Pour Paul Molac (Libertés et territoires), un tel pass créerait "un dangereux précédent". "Le Parlement ne peut ouvrir une boîte de Pandore qui amènera à généraliser ce type de pratiques discriminatoires à l'ensemble des aspects de la vie des citoyens", a-t-il estimé. Une analyse partagée par Éric Coquerel (La France insoumise) : "Non, nous ne sommes pas d'accord pour que les Français soient contrôlés, surveillés, discriminés en fonction d'un état de santé présumé", a affirmé le député. Selon lui, il sera en outre difficile de vérifier qu'un restaurateur ne l'exige pas pour laisser entrer des clients.
Alors que le gouvernement a évoqué plusieurs fois la jauge de 1000 personnes pour déclencher l'utilisation du pass dans les grands événements, le MoDem a essayé de faire inscrire ce seuil dans la loi pour plus de clarté, tout en l'assortissant de conditions de densité de population : "Les Français ne comprennent plus, donnons leur des perspectives claires", a argué Philippe Latombe au nom de son groupe. Le rapporteur a opposé à cette demande la nécessité d'une "forme de souplesse", refusant de graver dans le marbre tout chiffre définitif. "Le gouvernement souhaite avoir la main totalement libre pour tout décider, c'est tout l'inverse de ce qu'il faut faire pour donner confiance à nos concitoyens", a déploré Pascal Brindeau (UDI) après le rejet de l'amendement.

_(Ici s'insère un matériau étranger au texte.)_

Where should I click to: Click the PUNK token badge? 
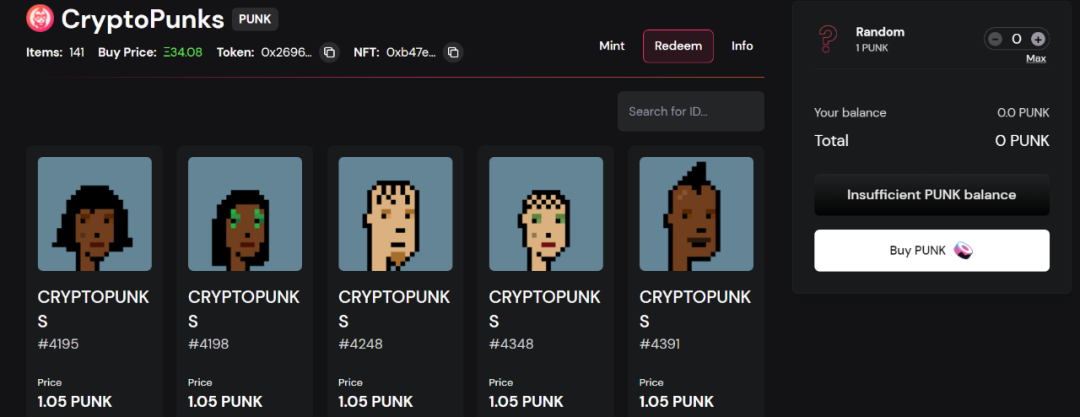255,19
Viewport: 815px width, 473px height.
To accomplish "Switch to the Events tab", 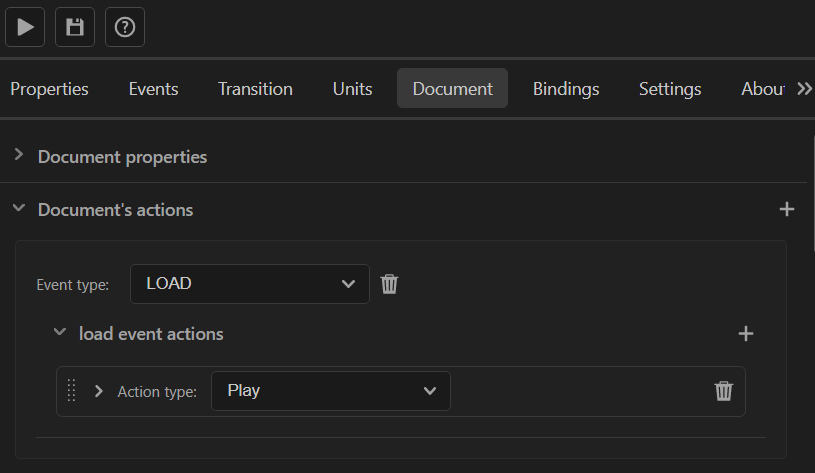I will pos(153,89).
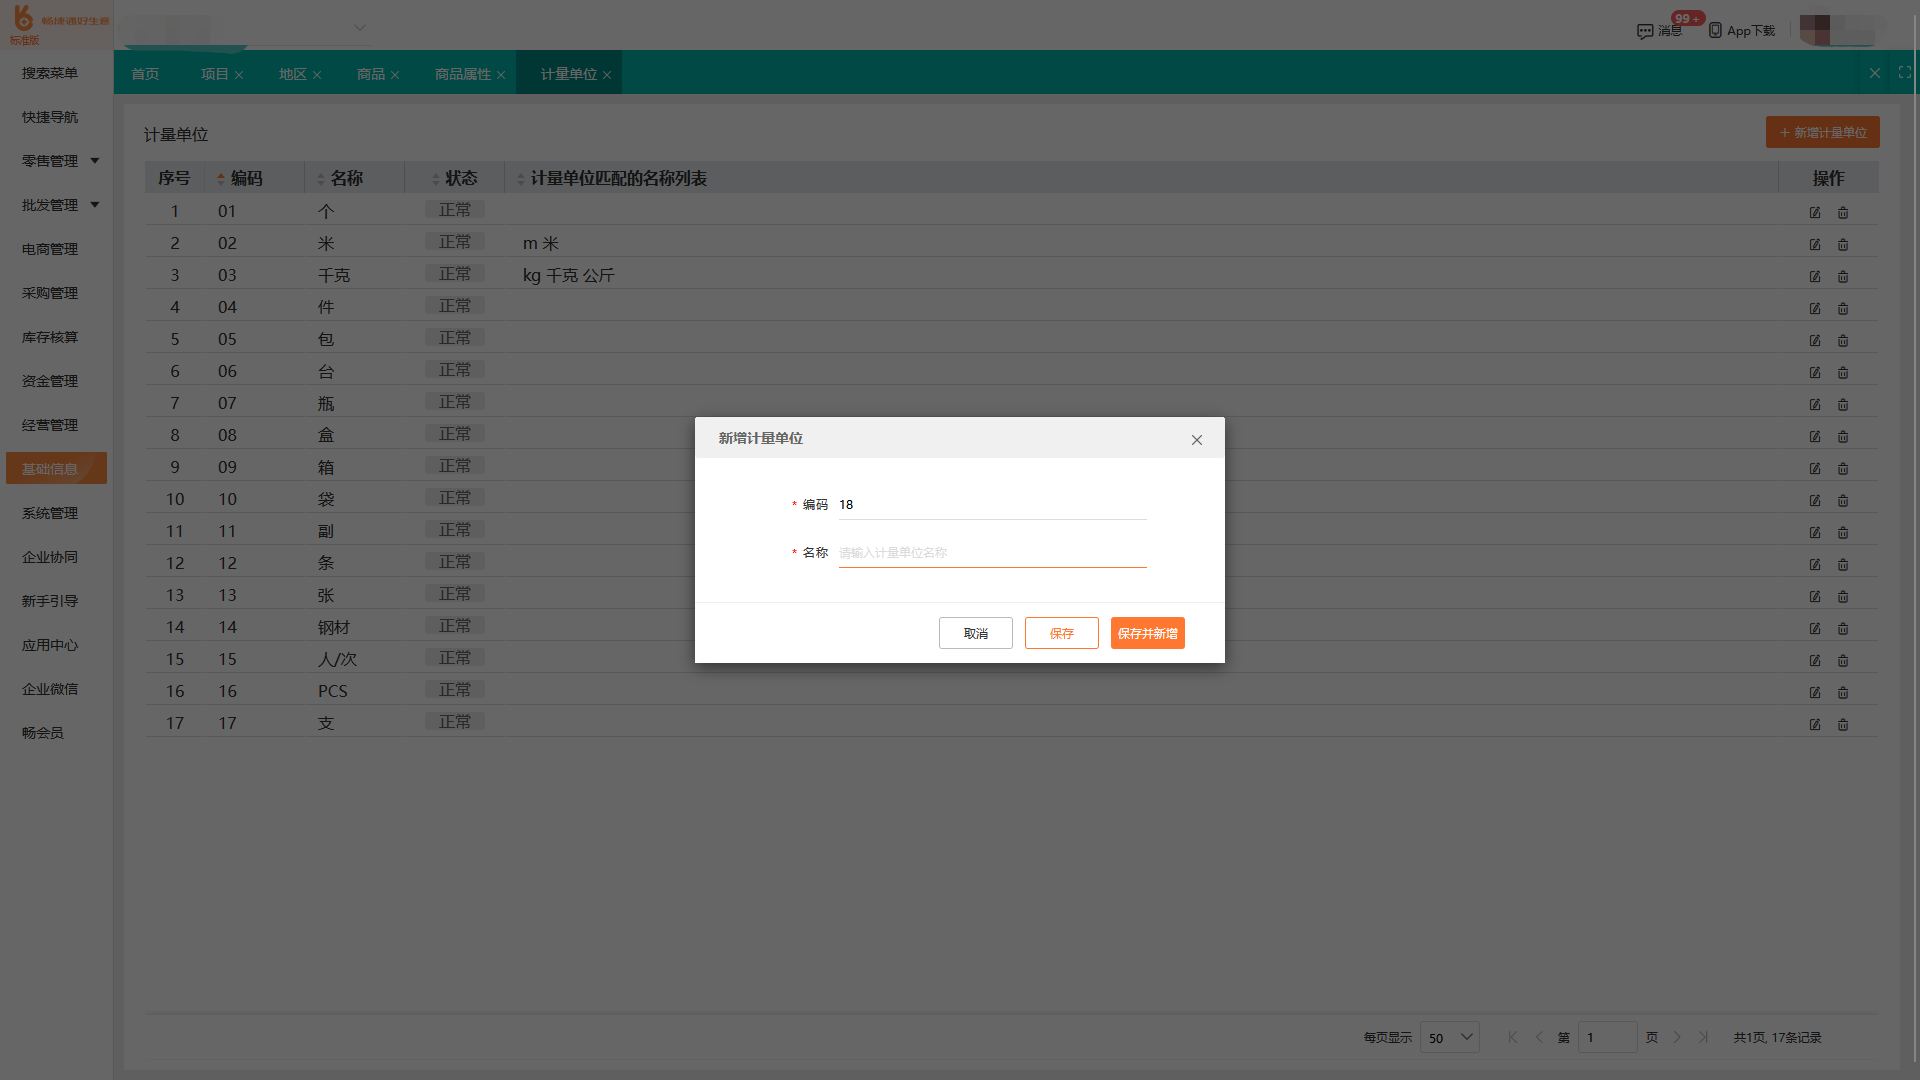Open the 商品 tab menu
This screenshot has width=1920, height=1080.
click(373, 73)
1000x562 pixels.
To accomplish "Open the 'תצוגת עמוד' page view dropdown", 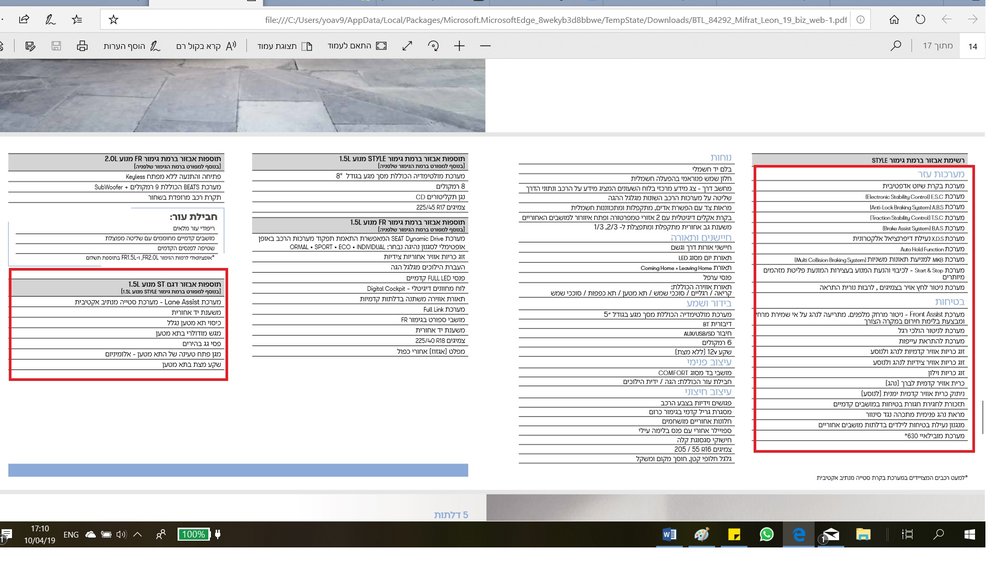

Enfin, plusieurs élus ont posé la question de l'articulation de ce pass à l'échelle européenne. Alors que ce dispositif fait l'objet de discussions entre dirigeants de l'UE, afin de faciliter les déplacements des citoyens tout en assurant au mieux la sécurité sanitaire, son cadre d'utilisation précis n'est pas encore connu à ce stade.
Dans la soirée, les députés ont abordé la fermeture des discothèques. Des élus de tous bords, emmenés par Christophe Blanchet ("MoDem et Démocrates apparentés"), ont réclamé que ces établissements puissent utiliser le pass sanitaire au 1er juillet, afin de préparer leur éventuelle réouverture. Après quatorze mois de fermeture administrative, ce geste envers le monde de la nuit serait "une question de vie ou de mort". Face à une question "éminemment compliquée", Olivier Véran s'est dit incapable de donner une date de réouverture. "Demain, dans un mois, deux mois, le virus ne circule quasiment plus, la question peut se poser", a-t-il à timidement esquissé.
Pour souligner "l'incohérence" des décisions gouvernementales, Philippe Gosselin a rappelé que, contrairement aux boîtes de nuit, les clubs libertins allaient eux bien rouvrir :
Alors que le gouvernement dit non à la réouverture des discothèques, @phgosselin pointe la réouverture... des clubs libertins : "On arrive à des choses absurdes (...) Il est bien connu que dans ces clubs, on pratique tous les gestes barrières." #DirectAN #CriseSanitaire #Covid19 pic.twitter.com/xGUXoOHFIz
— LCP (@LCP) May 10, 2021
Mis au vote, ces amendements pro-discothèques ont été rejetés de justesse, par 63 voix contre 62.